**Records drawn from a dataset**
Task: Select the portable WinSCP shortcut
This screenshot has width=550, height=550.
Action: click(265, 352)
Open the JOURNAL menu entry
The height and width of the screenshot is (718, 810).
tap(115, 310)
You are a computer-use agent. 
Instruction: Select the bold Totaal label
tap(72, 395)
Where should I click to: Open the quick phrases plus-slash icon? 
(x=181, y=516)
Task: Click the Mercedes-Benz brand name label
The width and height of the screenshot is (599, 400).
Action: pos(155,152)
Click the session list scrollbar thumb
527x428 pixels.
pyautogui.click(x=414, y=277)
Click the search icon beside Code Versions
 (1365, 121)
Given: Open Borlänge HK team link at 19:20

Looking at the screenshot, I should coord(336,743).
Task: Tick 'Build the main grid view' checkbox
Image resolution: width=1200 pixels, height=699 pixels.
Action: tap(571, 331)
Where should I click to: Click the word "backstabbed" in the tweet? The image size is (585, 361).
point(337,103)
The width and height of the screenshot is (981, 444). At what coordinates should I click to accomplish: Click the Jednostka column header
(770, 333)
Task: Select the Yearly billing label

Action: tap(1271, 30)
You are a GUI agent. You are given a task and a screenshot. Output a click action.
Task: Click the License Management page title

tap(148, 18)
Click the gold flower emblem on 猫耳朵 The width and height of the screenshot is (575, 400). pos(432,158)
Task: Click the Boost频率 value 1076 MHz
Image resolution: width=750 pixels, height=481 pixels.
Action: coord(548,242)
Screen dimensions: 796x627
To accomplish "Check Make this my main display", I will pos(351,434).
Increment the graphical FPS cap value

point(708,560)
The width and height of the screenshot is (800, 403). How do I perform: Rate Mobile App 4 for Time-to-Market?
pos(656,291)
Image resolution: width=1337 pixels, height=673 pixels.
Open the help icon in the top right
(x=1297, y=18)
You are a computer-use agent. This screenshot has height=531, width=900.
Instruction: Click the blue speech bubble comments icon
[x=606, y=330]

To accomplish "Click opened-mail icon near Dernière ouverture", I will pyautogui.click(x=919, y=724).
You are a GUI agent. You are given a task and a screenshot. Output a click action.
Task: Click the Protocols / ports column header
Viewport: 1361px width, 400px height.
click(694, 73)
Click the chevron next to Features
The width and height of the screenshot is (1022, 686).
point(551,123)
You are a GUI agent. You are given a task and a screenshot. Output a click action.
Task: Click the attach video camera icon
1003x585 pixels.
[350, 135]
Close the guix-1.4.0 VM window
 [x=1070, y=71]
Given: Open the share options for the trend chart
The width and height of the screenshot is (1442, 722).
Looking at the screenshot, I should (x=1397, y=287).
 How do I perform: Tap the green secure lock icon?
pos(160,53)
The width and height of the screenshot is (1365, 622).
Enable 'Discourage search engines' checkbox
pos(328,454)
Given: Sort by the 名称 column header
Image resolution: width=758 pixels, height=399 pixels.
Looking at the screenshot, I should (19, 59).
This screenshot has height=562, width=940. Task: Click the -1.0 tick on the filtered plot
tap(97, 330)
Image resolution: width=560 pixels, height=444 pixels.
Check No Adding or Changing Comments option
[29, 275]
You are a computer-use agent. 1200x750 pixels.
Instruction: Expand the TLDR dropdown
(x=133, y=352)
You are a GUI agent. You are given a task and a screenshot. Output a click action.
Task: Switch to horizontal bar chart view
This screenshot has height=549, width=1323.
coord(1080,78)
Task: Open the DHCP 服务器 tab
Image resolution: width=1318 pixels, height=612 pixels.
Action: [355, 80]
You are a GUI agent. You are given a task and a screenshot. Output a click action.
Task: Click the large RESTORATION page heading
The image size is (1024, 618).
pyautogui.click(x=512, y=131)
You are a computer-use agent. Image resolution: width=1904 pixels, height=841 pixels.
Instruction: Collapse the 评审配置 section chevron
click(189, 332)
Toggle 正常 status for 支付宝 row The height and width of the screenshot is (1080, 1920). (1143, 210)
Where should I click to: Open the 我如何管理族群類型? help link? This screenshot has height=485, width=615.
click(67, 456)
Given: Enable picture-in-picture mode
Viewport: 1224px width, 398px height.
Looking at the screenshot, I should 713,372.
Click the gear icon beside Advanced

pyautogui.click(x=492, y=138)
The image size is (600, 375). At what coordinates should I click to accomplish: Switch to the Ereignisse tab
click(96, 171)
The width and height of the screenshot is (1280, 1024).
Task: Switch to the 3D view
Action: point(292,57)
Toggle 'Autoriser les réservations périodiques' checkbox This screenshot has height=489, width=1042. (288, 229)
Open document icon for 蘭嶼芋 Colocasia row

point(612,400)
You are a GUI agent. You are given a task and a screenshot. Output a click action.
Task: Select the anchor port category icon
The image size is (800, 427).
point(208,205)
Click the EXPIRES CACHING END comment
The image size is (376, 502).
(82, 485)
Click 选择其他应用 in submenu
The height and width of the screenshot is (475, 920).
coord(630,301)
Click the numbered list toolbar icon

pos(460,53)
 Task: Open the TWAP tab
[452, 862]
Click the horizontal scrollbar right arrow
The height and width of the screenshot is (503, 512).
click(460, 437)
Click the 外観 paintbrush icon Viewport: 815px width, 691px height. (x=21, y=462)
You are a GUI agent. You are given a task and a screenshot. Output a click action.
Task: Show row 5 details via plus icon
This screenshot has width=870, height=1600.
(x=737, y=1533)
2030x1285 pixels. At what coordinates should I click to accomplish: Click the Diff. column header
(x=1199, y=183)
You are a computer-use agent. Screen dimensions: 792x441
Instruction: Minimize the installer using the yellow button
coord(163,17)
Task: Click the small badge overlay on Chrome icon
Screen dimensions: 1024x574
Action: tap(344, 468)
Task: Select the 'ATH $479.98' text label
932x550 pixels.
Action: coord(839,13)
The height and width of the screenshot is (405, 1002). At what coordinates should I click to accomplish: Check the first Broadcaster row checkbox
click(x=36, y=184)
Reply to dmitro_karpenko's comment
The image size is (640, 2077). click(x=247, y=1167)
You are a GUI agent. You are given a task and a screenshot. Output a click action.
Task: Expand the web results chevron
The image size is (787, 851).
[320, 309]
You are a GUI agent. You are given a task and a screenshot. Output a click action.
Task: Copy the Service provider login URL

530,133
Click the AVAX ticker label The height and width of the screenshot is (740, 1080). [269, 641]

**What this task involves**
Nothing should be left out. Reproduce all the entries precisely.

**Task response**
Task: Select the portable WinSCP shortcut
This screenshot has width=550, height=550.
Action: click(265, 352)
Open the JOURNAL menu entry
The height and width of the screenshot is (718, 810).
tap(115, 310)
You are a computer-use agent. 
Instruction: Select the bold Totaal label
tap(72, 395)
Where should I click to: Open the quick phrases plus-slash icon? 
(x=181, y=516)
Task: Click the Mercedes-Benz brand name label
The width and height of the screenshot is (599, 400).
Action: pos(155,152)
Click the session list scrollbar thumb
527x428 pixels.
pyautogui.click(x=414, y=277)
Click the search icon beside Code Versions
 (1365, 121)
Given: Open Borlänge HK team link at 19:20

Looking at the screenshot, I should coord(336,743).
Task: Tick 'Build the main grid view' checkbox
Image resolution: width=1200 pixels, height=699 pixels.
Action: tap(571, 331)
Where should I click to: Click the word "backstabbed" in the tweet? The image size is (585, 361).
point(337,103)
The width and height of the screenshot is (981, 444). At what coordinates should I click to accomplish: Click the Jednostka column header
(770, 333)
Task: Select the Yearly billing label

Action: tap(1271, 30)
You are a GUI agent. You are given a task and a screenshot. Output a click action.
Task: Click the License Management page title

tap(148, 18)
Click the gold flower emblem on 猫耳朵 The width and height of the screenshot is (575, 400). pos(432,158)
Task: Click the Boost频率 value 1076 MHz
Image resolution: width=750 pixels, height=481 pixels.
Action: coord(548,242)
Screen dimensions: 796x627
To accomplish "Check Make this my main display", I will pos(351,434).
Increment the graphical FPS cap value

point(708,560)
The width and height of the screenshot is (800, 403). How do I perform: Rate Mobile App 4 for Time-to-Market?
pos(656,291)
Image resolution: width=1337 pixels, height=673 pixels.
Open the help icon in the top right
(x=1297, y=18)
You are a computer-use agent. This screenshot has height=531, width=900.
Instruction: Click the blue speech bubble comments icon
[x=606, y=330]

To accomplish "Click opened-mail icon near Dernière ouverture", I will pyautogui.click(x=919, y=724).
You are a GUI agent. You are given a task and a screenshot. Output a click action.
Task: Click the Protocols / ports column header
Viewport: 1361px width, 400px height.
click(694, 73)
Click the chevron next to Features
The width and height of the screenshot is (1022, 686).
point(551,123)
You are a GUI agent. You are given a task and a screenshot. Output a click action.
Task: Click the attach video camera icon
1003x585 pixels.
[350, 135]
Close the guix-1.4.0 VM window
 [x=1070, y=71]
Given: Open the share options for the trend chart
The width and height of the screenshot is (1442, 722).
Looking at the screenshot, I should (x=1397, y=287).
 How do I perform: Tap the green secure lock icon?
pos(160,53)
The width and height of the screenshot is (1365, 622).
Enable 'Discourage search engines' checkbox
pos(328,454)
Given: Sort by the 名称 column header
Image resolution: width=758 pixels, height=399 pixels.
Looking at the screenshot, I should (19, 59).
This screenshot has height=562, width=940. Task: Click the -1.0 tick on the filtered plot
tap(97, 330)
Image resolution: width=560 pixels, height=444 pixels.
Check No Adding or Changing Comments option
[29, 275]
You are a computer-use agent. 1200x750 pixels.
Instruction: Expand the TLDR dropdown
(x=133, y=352)
You are a GUI agent. You are given a task and a screenshot. Output a click action.
Task: Switch to horizontal bar chart view
This screenshot has height=549, width=1323.
coord(1080,78)
Task: Open the DHCP 服务器 tab
Image resolution: width=1318 pixels, height=612 pixels.
Action: [355, 80]
You are a GUI agent. You are given a task and a screenshot. Output a click action.
Task: Click the large RESTORATION page heading
The image size is (1024, 618).
pyautogui.click(x=512, y=131)
You are a computer-use agent. Image resolution: width=1904 pixels, height=841 pixels.
Instruction: Collapse the 评审配置 section chevron
click(189, 332)
Toggle 正常 status for 支付宝 row The height and width of the screenshot is (1080, 1920). (1143, 210)
Where should I click to: Open the 我如何管理族群類型? help link? This screenshot has height=485, width=615.
click(67, 456)
Given: Enable picture-in-picture mode
Viewport: 1224px width, 398px height.
Looking at the screenshot, I should 713,372.
Click the gear icon beside Advanced

pyautogui.click(x=492, y=138)
The image size is (600, 375). At what coordinates should I click to accomplish: Switch to the Ereignisse tab
click(96, 171)
The width and height of the screenshot is (1280, 1024).
Task: Switch to the 3D view
Action: point(292,57)
Toggle 'Autoriser les réservations périodiques' checkbox This screenshot has height=489, width=1042. (288, 229)
Open document icon for 蘭嶼芋 Colocasia row

point(612,400)
You are a GUI agent. You are given a task and a screenshot. Output a click action.
Task: Select the anchor port category icon
The image size is (800, 427).
point(208,205)
Click the EXPIRES CACHING END comment
The image size is (376, 502).
(82, 485)
Click 选择其他应用 in submenu
The height and width of the screenshot is (475, 920).
coord(630,301)
Click the numbered list toolbar icon

pos(460,53)
 Task: Open the TWAP tab
[452, 862]
Click the horizontal scrollbar right arrow
The height and width of the screenshot is (503, 512).
click(460, 437)
Click the 外観 paintbrush icon Viewport: 815px width, 691px height. (x=21, y=462)
You are a GUI agent. You are given a task and a screenshot. Output a click action.
Task: Show row 5 details via plus icon
This screenshot has width=870, height=1600.
(x=737, y=1533)
2030x1285 pixels. At what coordinates should I click to accomplish: Click the Diff. column header
(x=1199, y=183)
You are a computer-use agent. Screen dimensions: 792x441
Instruction: Minimize the installer using the yellow button
coord(163,17)
Task: Click the small badge overlay on Chrome icon
Screen dimensions: 1024x574
Action: tap(344, 468)
Task: Select the 'ATH $479.98' text label
932x550 pixels.
Action: coord(839,13)
The height and width of the screenshot is (405, 1002). At what coordinates should I click to accomplish: Check the first Broadcaster row checkbox
click(x=36, y=184)
Reply to dmitro_karpenko's comment
The image size is (640, 2077). click(x=247, y=1167)
You are a GUI agent. You are given a task and a screenshot. Output a click action.
Task: Expand the web results chevron
The image size is (787, 851).
[320, 309]
You are a GUI agent. You are given a task and a screenshot. Output a click action.
Task: Copy the Service provider login URL

530,133
Click the AVAX ticker label The height and width of the screenshot is (740, 1080). [269, 641]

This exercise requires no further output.